Target position records:
────────────────────────────────────────
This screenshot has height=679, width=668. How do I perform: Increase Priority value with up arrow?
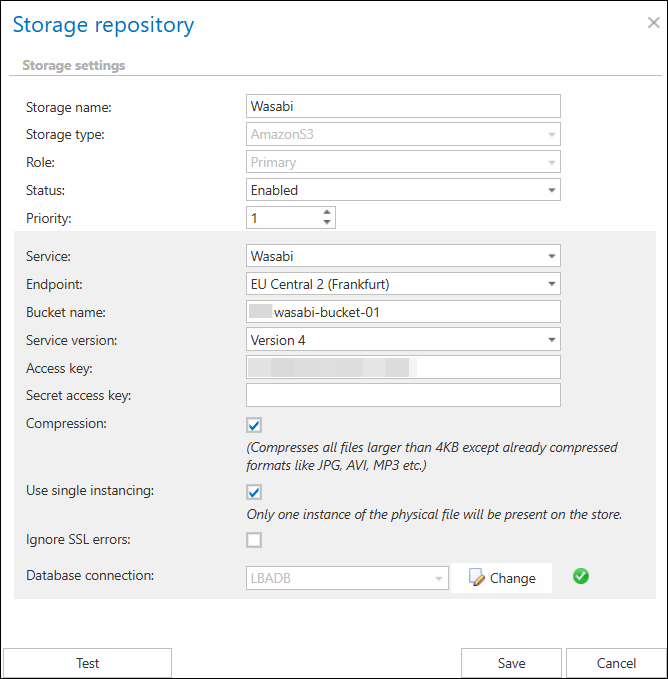327,212
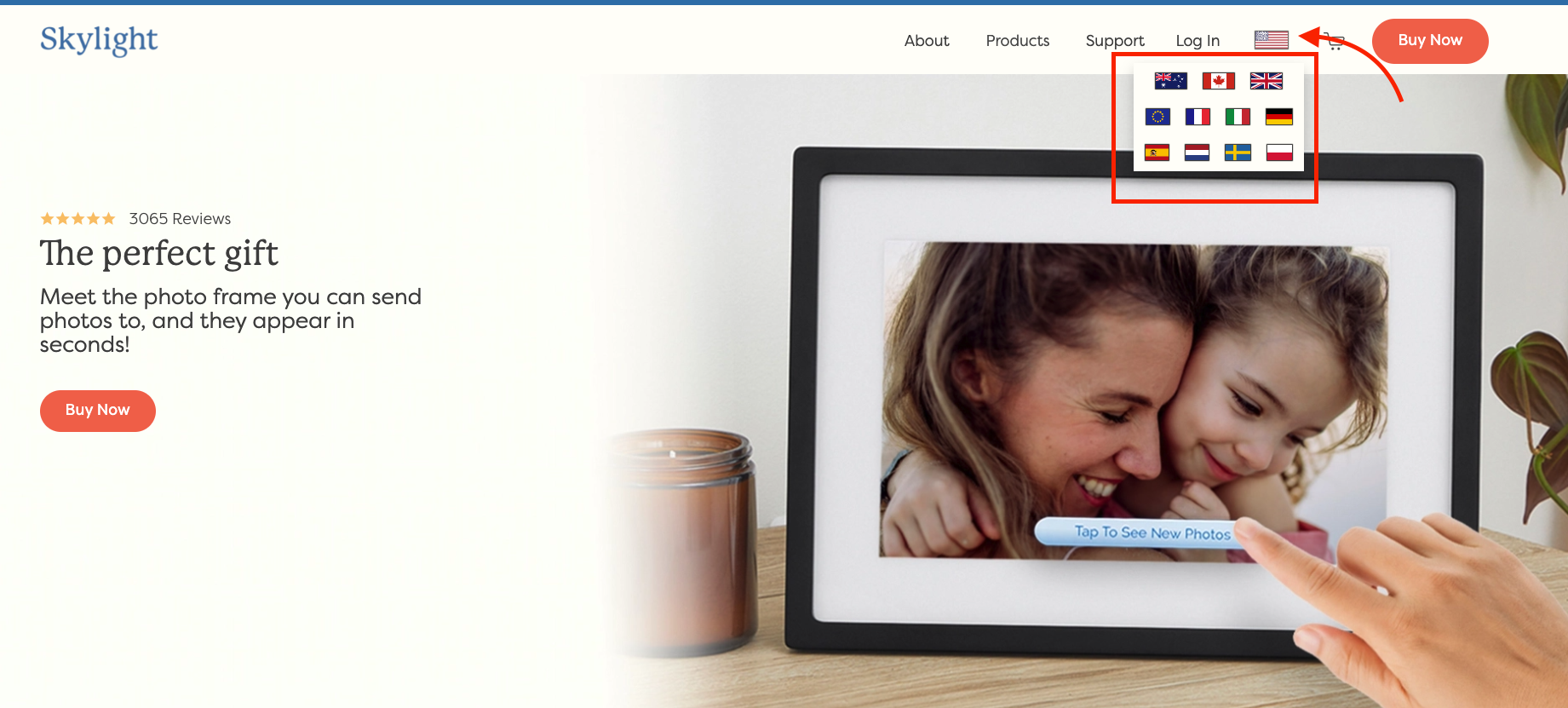Image resolution: width=1568 pixels, height=708 pixels.
Task: Choose the Poland flag
Action: pos(1278,153)

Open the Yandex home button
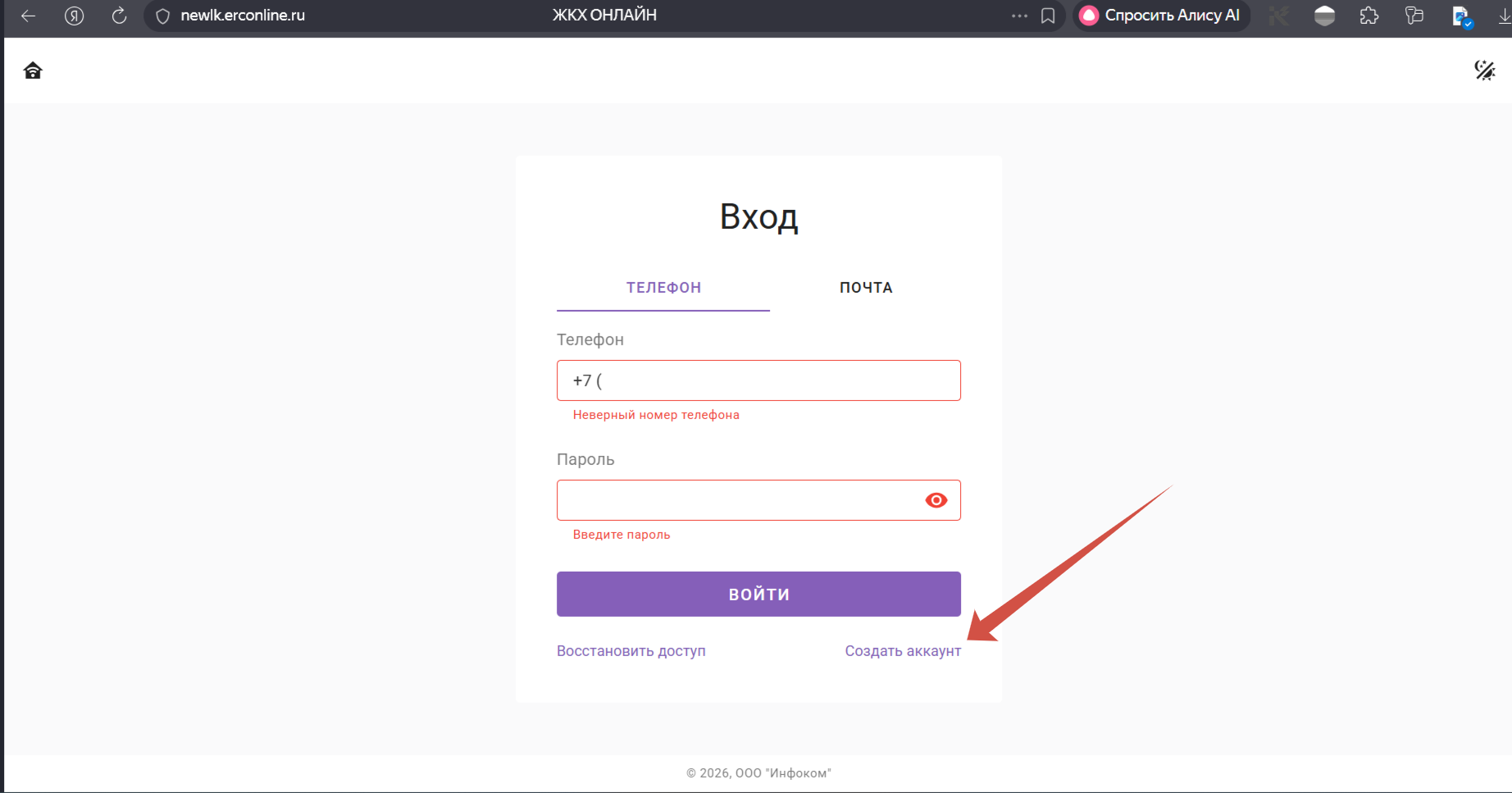point(75,16)
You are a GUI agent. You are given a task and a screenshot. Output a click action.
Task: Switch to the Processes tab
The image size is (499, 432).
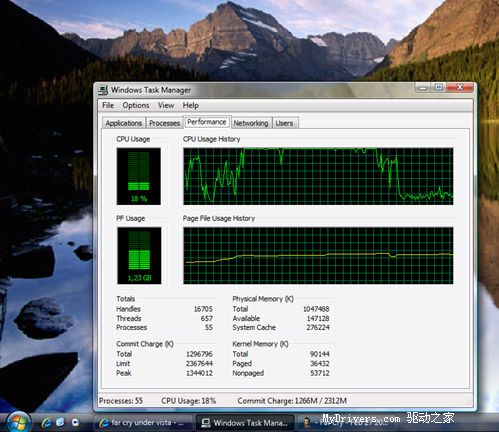164,123
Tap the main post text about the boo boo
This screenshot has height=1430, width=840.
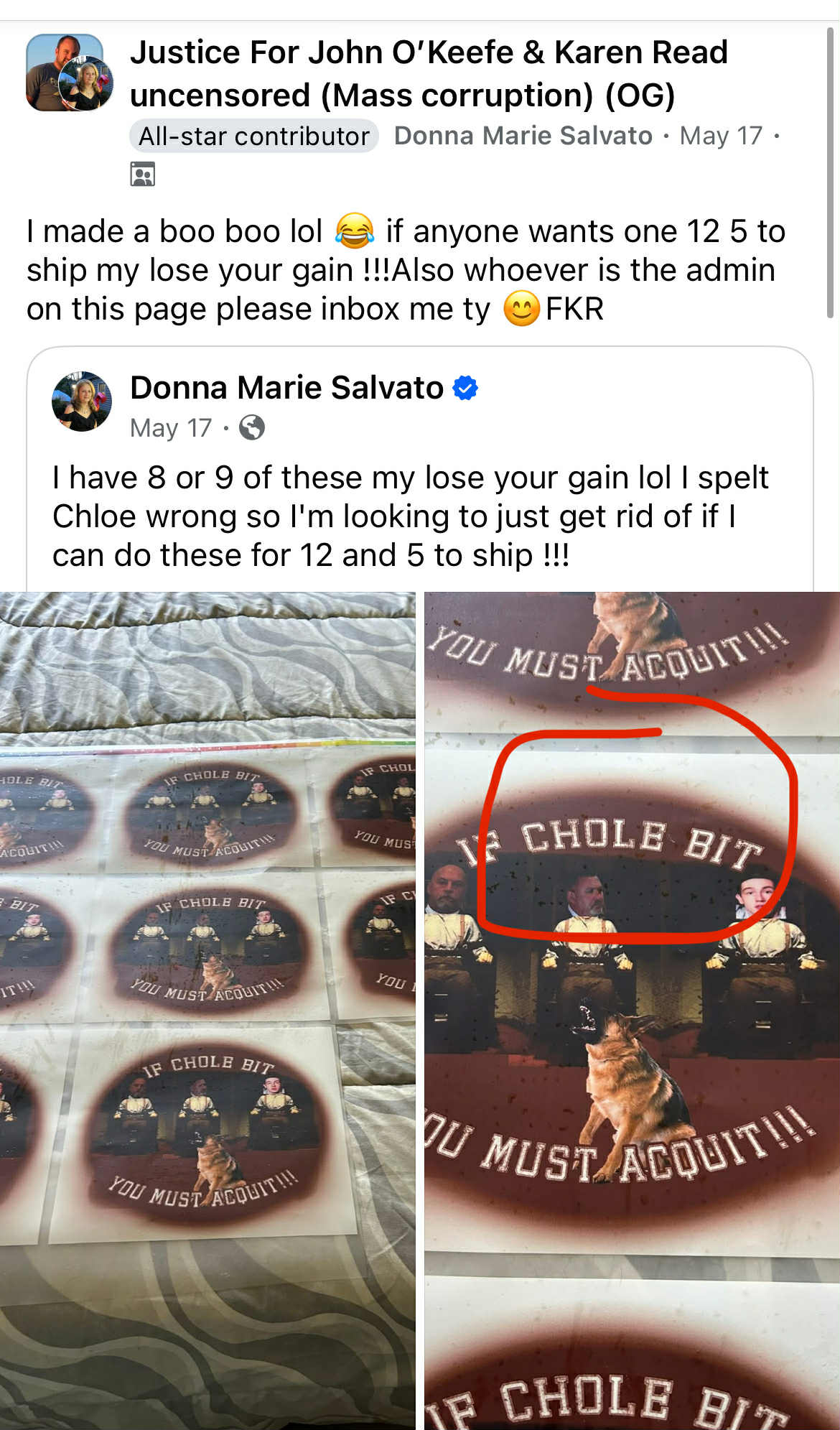[x=406, y=270]
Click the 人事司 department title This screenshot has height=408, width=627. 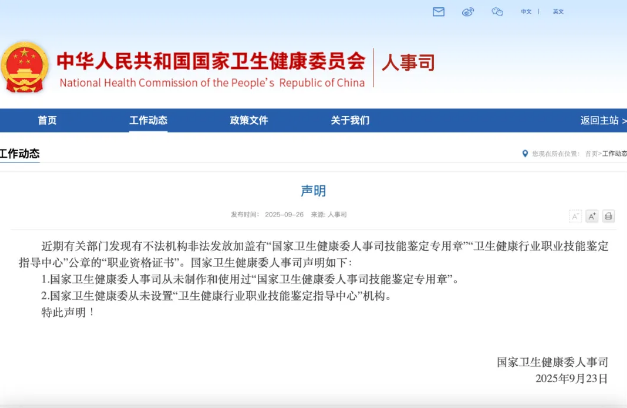pos(409,62)
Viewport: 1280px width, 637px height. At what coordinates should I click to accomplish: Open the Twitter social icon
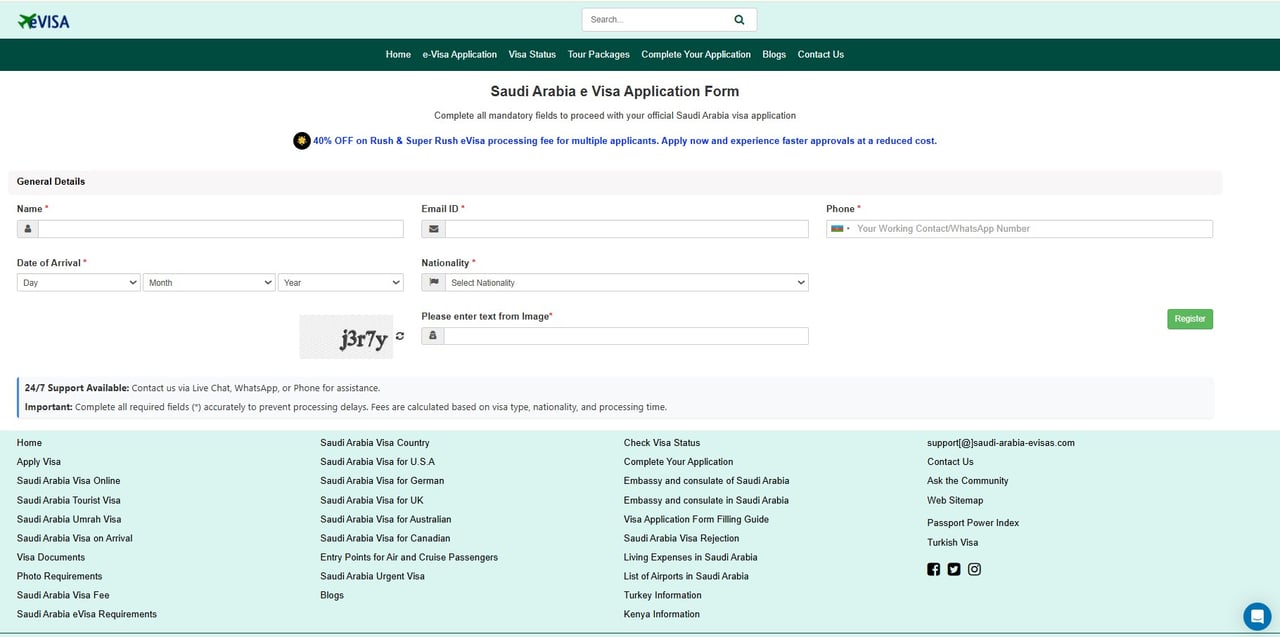954,570
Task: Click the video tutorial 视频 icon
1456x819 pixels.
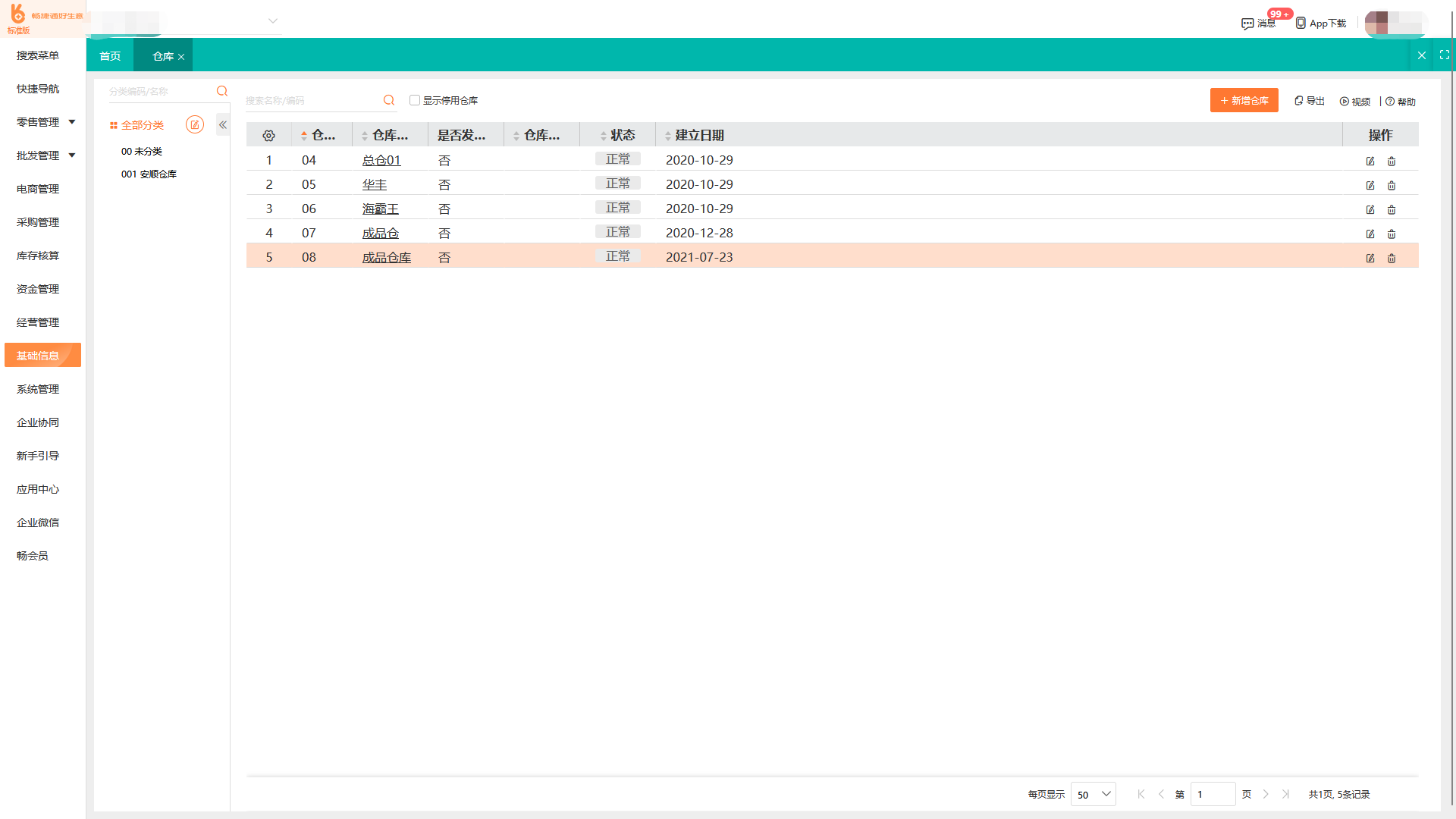Action: click(x=1354, y=100)
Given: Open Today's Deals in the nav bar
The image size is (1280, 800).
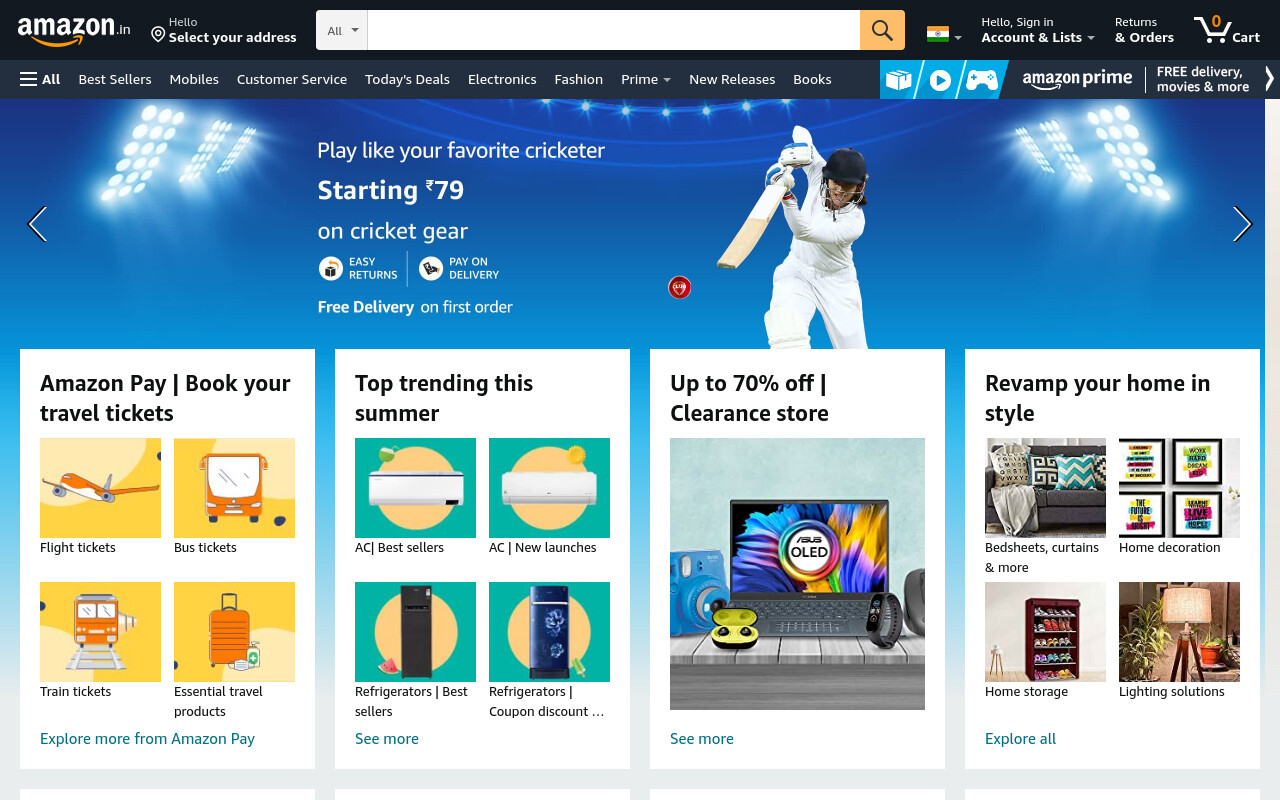Looking at the screenshot, I should [407, 79].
────────────────────────────────────────
* _What you have to do_:
Output the data from its first line up to and including the line containing "point(75,16)" as a JSON list of strings, one string per line, with blank lines omitted. Leave the pictures out.

* _Finished answer_:
[
  "This screenshot has height=679, width=668. How do I perform: Increase Priority value with up arrow?",
  "327,212",
  "Image resolution: width=1568 pixels, height=708 pixels.",
  "Task: Choose the Poland flag",
  "Action: pos(1278,153)",
  "Open the Yandex home button",
  "point(75,16)"
]